Сейчас я не раскаивался в своём поступке, совершённом в шестнадцать лет. Я оказал Иоанну услугу. Да и его сестре на самом деле повезло. "Жить в султанском гареме ничуть не приятно, — подумал я. — Есть ли хоть одна женщина, которая счастлива там?"
Раньше мне казалось, что та султанская "птичка", у которой я учился, любила Мехмеда, но теперь мне стало казаться наоборот. Она, наверняка, притворялась подобно мне, ведь после окончания утех грустила, как я грустил теперь.
Наверняка, эта женщина любила не Мехмеда, а другого и грустила о любимом, которого потеряла — о любимом, которого отнял у неё Мехмед, отнял неосознанно, но всё равно отнял. Наверняка, она думала, что султан, несмотря на многочисленные подарки, подарил ей куда меньше, чем отобрал. Как такого можно полюбить!?
Влюбляются лишь в того, кто дарит больше, чем забирает. Да, только так. Это позднее тот, кто влюбился, может начать сам отдавать больше, чем получает взамен, но первое время он всегда в выигрыше. А иначе все влюблялись бы в уличных воров, лесных разбойников, ростовщиков и прочих грабителей — влюблялись бы сразу же, обнаружив себя обобранными.
Конечно, каждый вор и разбойник, когда его ловят и собираются казнить, рассказывает жалостливую историю, и зачастую его становится жалко. Но заслуживает ли такой человек любви? Ведь если отпустить его, он примется за старое!
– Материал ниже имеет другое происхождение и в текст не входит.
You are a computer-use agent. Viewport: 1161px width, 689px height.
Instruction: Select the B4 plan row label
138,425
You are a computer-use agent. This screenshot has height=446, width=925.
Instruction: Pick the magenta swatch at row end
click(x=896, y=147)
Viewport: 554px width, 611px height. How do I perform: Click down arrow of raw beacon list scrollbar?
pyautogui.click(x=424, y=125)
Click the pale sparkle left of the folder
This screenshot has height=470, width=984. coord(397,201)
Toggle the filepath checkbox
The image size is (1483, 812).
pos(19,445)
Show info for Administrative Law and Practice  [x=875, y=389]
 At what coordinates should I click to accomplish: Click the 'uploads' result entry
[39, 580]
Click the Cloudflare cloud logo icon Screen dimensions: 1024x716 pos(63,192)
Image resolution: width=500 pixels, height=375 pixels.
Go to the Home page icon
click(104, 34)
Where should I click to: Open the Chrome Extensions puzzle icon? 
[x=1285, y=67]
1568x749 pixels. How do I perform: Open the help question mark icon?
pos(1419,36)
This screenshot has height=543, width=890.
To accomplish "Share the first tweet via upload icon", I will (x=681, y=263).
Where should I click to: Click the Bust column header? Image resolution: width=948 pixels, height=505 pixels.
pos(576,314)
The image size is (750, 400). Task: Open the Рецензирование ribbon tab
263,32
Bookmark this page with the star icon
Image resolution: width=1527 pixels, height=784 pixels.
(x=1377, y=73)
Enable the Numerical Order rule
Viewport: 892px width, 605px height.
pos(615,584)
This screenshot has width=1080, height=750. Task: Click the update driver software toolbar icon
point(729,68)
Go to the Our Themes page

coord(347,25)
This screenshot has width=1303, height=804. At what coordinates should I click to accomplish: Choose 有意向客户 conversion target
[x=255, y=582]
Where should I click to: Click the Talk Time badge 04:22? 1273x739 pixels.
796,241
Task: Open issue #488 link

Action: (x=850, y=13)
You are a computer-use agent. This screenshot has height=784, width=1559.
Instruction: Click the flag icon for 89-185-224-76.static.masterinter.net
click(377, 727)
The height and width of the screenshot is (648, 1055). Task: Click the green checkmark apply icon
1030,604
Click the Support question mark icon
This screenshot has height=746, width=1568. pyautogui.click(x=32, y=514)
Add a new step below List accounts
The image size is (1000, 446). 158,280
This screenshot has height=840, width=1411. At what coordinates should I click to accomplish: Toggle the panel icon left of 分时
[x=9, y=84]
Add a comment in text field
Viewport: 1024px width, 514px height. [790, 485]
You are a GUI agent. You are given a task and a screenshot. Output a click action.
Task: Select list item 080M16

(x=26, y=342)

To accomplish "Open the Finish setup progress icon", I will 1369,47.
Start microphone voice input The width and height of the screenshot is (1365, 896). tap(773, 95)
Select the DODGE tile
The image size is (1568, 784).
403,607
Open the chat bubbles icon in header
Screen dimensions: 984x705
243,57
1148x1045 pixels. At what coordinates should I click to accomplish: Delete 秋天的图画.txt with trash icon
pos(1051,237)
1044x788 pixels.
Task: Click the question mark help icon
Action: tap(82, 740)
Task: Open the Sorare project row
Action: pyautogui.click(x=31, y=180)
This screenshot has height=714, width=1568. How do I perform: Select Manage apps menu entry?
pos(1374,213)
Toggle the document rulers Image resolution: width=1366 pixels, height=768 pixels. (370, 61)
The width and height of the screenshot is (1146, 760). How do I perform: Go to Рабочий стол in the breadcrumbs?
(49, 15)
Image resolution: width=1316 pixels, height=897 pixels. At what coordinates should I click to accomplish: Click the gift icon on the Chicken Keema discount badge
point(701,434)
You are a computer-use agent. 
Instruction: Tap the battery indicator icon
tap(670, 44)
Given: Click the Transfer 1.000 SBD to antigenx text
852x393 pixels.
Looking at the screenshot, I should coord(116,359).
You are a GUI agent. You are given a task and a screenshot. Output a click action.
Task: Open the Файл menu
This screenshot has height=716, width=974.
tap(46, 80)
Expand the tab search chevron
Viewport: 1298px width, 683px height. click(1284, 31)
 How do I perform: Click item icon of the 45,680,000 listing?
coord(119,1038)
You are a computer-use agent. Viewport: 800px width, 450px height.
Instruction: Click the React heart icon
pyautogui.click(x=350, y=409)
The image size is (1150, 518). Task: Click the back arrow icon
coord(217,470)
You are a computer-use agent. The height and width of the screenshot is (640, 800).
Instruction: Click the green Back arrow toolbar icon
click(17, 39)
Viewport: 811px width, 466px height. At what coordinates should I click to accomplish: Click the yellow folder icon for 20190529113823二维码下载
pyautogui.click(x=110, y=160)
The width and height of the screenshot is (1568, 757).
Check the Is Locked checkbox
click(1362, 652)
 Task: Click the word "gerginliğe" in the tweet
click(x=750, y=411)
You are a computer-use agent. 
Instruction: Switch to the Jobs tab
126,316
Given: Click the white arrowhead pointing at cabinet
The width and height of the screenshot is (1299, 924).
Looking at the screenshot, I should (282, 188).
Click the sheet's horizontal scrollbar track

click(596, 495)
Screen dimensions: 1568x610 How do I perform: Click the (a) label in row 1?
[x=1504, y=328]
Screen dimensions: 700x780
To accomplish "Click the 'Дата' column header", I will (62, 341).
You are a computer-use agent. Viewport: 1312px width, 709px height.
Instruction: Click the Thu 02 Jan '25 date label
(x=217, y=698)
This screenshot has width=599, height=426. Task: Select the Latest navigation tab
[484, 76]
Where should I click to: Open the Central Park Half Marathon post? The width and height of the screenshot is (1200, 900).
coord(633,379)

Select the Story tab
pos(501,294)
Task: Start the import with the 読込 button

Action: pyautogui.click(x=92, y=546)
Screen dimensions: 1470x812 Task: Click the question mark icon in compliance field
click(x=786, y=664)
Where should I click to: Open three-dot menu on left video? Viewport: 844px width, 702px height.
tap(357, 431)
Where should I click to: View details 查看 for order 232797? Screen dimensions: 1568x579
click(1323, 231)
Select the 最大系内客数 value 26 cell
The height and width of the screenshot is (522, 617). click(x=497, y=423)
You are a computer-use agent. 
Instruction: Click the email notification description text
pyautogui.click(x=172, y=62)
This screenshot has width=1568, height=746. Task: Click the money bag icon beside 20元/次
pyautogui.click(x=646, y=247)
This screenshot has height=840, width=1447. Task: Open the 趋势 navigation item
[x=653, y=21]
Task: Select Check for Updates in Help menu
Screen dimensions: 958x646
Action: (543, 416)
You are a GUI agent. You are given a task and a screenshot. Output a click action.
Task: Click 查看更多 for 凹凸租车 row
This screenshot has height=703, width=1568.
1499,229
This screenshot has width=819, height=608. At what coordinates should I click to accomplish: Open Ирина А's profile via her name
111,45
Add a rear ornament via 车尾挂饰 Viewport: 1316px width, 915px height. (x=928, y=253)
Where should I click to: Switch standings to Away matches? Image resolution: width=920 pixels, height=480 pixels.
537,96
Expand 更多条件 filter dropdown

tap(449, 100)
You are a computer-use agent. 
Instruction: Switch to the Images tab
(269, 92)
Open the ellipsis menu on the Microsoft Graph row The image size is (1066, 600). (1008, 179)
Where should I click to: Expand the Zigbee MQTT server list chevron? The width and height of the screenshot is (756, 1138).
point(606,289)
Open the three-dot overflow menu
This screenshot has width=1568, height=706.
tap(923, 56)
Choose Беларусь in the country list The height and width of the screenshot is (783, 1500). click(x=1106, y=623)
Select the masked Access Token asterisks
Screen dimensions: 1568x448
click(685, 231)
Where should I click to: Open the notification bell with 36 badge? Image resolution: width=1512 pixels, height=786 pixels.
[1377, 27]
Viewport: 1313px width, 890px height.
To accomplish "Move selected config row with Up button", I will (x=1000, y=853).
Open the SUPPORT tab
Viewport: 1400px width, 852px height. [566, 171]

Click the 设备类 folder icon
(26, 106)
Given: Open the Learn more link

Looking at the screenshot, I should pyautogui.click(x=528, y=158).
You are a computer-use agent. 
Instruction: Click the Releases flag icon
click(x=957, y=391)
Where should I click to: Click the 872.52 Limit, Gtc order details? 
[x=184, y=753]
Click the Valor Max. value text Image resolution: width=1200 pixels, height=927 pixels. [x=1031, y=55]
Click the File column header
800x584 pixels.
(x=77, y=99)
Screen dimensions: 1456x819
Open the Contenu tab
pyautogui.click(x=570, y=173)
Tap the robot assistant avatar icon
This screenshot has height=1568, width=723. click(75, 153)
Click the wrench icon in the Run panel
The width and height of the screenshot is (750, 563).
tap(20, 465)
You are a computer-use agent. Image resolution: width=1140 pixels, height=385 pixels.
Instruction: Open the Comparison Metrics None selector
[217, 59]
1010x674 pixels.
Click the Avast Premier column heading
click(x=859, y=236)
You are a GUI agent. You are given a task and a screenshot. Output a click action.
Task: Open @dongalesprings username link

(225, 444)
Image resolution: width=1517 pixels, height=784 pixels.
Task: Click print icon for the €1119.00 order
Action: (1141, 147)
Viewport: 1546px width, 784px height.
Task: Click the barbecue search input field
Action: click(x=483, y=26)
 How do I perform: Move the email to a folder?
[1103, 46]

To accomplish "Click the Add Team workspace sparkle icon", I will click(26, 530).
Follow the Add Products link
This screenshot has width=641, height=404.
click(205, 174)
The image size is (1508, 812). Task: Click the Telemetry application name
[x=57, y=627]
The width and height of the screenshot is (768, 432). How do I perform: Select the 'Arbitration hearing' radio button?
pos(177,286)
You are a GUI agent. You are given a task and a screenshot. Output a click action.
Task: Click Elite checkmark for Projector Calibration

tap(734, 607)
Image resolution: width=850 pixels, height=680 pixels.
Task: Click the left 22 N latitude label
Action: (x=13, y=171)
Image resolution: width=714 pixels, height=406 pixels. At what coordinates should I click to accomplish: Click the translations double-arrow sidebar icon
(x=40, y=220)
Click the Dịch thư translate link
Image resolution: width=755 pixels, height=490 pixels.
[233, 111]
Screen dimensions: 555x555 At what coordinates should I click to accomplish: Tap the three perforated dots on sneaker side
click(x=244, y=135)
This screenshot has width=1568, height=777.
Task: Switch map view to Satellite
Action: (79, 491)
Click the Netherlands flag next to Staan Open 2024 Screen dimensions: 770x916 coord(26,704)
Признаюсь, временами мне становилось жалко Мехмеда, который в действительности был человеком одиноким и никем не любимым. В глубине души он так и остался нелюбимым сыном своего отца. Он так и остался несчастным отроком, которому все говорят "ты глуп, уродлив". Мне казалось, что даже тот греческий наставник, который растлил Мехмеда, не любил своего ученика. Наставник просто увидел мальчика, которого никто не любит, и решил воспользоваться этим, и надеялся обрести значительную власть, когда мальчик станет султаном. Ах, как, наверное, раздосадован оказался тот грек, когда ощутил шёлковый шнурок на своей шее!
Да, временами мне становилось жалко Мехмеда, но лишь до той минуты, пока он не начинал отбирать у меня то, что мне дорого. Когда он поступал так, я мог его только ненавидеть. Только ненавидеть!
* * *
Следующий день тоже принёс мне огорчения. Я лишний раз убедился, что стратег из меня плохой, и что каждая моя затея обязательно имеет серьёзный изъян, мешающий её исполнению — ещё недавно я надеялся переплыть Дунай, чтобы оказаться в лагере своего брата, и вот увидел, чем всё могло бы для меня кончиться.
Если в первую ночь мне ещё имело смысл попробовать переплыть, то теперь всякая попытка привела бы только к смерти. Даже держась за коня, я утонул бы — стрелы румынских лучников не дали бы мне приблизиться к румынскому берегу настолько, чтобы кто-то успел расслышать мой крик на родном языке: "Не стреляйте. Я вам не враг".
Это стало ясно, поскольку у меня перед глазами был пример турецких конников, тщетно пытавшихся переправиться. Я содрогался, представляя себя на их месте. Впрочем, турецкая пехота, сидевшая в лодках, тоже переправиться не смогла, и я понял, что даже если б раздобыл лодку и подплыл к родному берегу в ней, прикрывшись щитом, всё равно лишился бы жизни.
В тот день, когда меня посетили эти невесёлые мысли, турецкое войско попробовало преодолеть реку в первый раз.
Началось всё с того, что утром мелкие суда султанского флота, сумевшие-таки миновать крепость Килию и прорваться в Дунай, наконец, достигли нашего лагеря, а Мехмед только и ждал их, поэтому, едва они — числом чуть более ста — прибыли, тут же приказал готовиться к переправе.